The Textures of the DVD Era
Looking back at this film from our current CGI-saturated landscape, there is a tactile quality that is deeply soothing. This was the tail-end of the era where "prestige" meant location shooting and meticulously hand-sewn costumes by designers like Catherine Leterrier. Every tweed jacket and straw boater hat feels heavy and real.
This was also a prime "Netflix by mail" or "Blockbuster Saturday night" movie. I remember these films being the backbone of the DVD market—the kind of movie you’d rent because you wanted something "sophisticated" but still entertaining. The score by Alexandre Desplat (who also did The Queen and The Curious Case of Benjamin Button) adds that exact layer of sophisticated melancholy that defined 2000s prestige cinema.

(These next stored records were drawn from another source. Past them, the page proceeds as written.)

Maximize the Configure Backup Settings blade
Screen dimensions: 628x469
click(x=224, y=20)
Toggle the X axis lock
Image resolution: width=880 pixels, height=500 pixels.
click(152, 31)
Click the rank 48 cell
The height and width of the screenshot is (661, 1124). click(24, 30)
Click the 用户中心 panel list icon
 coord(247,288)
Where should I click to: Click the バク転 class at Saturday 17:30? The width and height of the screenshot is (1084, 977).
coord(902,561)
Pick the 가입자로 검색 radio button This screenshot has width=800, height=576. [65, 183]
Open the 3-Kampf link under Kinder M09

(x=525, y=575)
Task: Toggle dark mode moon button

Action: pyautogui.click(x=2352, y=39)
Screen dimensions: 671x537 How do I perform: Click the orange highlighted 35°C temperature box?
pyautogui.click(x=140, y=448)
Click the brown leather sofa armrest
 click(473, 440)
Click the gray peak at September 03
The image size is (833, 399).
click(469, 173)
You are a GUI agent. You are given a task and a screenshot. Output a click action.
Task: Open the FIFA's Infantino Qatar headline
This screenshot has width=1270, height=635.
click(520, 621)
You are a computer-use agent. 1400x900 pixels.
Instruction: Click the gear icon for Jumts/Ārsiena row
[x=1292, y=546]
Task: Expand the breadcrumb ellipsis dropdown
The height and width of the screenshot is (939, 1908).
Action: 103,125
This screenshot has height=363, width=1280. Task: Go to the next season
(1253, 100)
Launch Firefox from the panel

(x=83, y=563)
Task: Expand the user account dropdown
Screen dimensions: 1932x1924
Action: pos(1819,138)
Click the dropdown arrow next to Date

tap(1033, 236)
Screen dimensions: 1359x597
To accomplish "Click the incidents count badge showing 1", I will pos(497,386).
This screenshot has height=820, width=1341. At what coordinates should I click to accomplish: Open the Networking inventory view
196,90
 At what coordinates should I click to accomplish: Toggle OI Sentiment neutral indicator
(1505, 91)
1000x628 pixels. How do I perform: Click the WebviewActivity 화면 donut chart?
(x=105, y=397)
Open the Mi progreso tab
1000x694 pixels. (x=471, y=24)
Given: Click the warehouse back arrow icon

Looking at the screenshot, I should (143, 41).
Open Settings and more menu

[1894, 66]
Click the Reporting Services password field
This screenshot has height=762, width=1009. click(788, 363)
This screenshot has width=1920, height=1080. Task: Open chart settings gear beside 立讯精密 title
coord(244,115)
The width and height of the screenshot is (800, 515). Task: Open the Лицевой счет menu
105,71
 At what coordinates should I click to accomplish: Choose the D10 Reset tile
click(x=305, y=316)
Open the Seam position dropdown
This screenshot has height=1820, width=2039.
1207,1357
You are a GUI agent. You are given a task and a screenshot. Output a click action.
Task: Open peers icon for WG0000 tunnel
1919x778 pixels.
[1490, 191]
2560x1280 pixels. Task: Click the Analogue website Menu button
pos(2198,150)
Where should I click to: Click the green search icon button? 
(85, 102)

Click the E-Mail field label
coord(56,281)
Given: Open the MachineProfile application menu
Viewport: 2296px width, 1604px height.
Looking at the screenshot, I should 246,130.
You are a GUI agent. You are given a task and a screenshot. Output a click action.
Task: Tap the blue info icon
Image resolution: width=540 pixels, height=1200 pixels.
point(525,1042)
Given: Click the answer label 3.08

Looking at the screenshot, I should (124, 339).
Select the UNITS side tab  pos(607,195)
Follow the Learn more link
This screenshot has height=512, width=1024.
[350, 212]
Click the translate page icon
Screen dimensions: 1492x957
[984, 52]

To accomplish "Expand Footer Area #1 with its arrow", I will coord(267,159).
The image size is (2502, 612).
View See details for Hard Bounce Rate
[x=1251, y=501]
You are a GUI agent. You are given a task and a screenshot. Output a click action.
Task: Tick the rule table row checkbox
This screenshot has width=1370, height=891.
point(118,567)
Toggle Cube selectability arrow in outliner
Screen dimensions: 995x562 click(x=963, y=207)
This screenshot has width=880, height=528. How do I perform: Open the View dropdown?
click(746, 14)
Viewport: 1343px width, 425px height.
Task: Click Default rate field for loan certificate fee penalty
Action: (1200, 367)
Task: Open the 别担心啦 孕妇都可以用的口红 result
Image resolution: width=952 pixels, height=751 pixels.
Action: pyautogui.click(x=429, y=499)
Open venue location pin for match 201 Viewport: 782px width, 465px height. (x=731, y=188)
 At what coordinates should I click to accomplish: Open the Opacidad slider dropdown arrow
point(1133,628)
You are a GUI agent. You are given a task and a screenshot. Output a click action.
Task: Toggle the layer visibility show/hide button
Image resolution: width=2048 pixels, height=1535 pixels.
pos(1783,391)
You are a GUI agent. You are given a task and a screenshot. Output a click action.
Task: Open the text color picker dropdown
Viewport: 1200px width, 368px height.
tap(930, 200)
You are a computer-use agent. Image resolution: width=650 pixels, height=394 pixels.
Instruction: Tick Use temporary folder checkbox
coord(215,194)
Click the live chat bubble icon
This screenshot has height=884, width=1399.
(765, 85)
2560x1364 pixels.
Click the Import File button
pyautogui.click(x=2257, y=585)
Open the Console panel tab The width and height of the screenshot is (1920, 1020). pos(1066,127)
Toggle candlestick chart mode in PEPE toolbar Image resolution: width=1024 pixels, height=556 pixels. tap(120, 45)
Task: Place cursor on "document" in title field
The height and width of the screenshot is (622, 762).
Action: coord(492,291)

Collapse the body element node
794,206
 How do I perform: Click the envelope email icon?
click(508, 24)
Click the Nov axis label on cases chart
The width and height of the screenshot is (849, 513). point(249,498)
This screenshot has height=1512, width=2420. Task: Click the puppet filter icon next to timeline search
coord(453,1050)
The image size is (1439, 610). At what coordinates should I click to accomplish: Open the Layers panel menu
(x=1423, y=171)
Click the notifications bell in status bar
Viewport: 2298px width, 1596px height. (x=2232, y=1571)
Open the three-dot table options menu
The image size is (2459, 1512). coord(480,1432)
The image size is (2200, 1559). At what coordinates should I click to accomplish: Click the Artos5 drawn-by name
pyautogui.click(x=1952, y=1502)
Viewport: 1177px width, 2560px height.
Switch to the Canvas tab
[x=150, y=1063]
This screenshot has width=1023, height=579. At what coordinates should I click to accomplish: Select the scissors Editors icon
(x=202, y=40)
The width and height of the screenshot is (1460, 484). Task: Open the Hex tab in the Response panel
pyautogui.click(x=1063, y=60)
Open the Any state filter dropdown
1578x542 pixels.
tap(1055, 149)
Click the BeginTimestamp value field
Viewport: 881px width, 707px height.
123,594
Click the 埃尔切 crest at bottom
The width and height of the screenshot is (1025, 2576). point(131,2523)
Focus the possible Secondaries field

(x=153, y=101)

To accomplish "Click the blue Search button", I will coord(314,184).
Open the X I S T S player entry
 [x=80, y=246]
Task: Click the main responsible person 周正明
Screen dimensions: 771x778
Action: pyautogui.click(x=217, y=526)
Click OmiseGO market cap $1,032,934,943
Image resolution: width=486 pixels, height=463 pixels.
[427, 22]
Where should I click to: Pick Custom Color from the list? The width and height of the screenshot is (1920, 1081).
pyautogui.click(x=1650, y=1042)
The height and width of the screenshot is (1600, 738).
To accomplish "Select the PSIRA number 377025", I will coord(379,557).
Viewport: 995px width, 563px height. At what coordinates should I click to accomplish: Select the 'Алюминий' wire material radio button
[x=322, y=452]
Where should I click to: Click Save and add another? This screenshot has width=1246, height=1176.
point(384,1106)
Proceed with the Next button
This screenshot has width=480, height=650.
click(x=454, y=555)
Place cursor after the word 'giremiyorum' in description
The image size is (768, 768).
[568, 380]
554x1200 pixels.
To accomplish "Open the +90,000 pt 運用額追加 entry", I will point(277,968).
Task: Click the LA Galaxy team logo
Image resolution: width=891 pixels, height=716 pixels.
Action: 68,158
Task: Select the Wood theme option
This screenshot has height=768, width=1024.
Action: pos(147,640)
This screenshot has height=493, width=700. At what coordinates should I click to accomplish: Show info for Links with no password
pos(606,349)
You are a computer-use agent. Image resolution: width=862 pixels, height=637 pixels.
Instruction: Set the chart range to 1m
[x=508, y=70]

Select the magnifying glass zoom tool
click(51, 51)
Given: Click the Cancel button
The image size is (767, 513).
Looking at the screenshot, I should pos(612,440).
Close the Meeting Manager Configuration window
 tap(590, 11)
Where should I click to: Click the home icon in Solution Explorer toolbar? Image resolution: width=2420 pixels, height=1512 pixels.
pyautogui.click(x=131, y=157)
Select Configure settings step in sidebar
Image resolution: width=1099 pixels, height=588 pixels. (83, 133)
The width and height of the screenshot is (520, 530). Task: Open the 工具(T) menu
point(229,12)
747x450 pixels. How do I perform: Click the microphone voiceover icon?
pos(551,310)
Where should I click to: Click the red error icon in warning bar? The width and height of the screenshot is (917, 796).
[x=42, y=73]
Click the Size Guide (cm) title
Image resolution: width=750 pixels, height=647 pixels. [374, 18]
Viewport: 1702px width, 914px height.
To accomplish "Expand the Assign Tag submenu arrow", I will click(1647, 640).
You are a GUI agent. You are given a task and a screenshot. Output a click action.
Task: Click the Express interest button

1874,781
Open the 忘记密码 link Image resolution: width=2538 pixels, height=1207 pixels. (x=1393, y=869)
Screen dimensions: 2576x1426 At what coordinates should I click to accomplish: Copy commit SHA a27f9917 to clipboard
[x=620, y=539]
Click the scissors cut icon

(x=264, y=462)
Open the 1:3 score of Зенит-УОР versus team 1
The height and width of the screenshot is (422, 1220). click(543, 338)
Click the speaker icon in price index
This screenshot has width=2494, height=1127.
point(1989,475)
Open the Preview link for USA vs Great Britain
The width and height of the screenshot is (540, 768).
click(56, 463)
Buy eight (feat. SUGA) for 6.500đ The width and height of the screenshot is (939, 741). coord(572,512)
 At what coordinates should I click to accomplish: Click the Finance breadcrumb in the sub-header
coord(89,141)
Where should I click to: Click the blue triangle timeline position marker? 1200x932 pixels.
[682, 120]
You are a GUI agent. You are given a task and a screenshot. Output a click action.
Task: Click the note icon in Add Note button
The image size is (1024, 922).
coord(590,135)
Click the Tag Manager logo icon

It’s elegant, repetitive, and slightly haunting, much like the process of sewing a thousand identical seams.
One detail that has aged surprisingly well is the film’s refusal to turn Chanel into a saint. She’s prickly, social-climbing, and often quite mean to those around her. It acknowledges that to be the first woman to do what she did, she couldn't afford to be nice. The movie stops just as she becomes a success, sparing us the messy, controversial politics of her later life in occupied France, which is probably a wise choice for a film that wants to remain an inspiring "rise to power" narrative.
Coco Before Chanel is a quiet, sturdy piece of filmmaking that prioritizes character over spectacle. It’s a drama that understands that a woman choosing to wear pants in 1905 was a more radical act than any battlefield charge. While it might move a bit slow for those used to the rapid-fire pacing of modern biopics, it rewards you with a rich, atmospheric look at the birth of a legend. If you appreciate great tailoring and even better acting, it's a journey worth taking.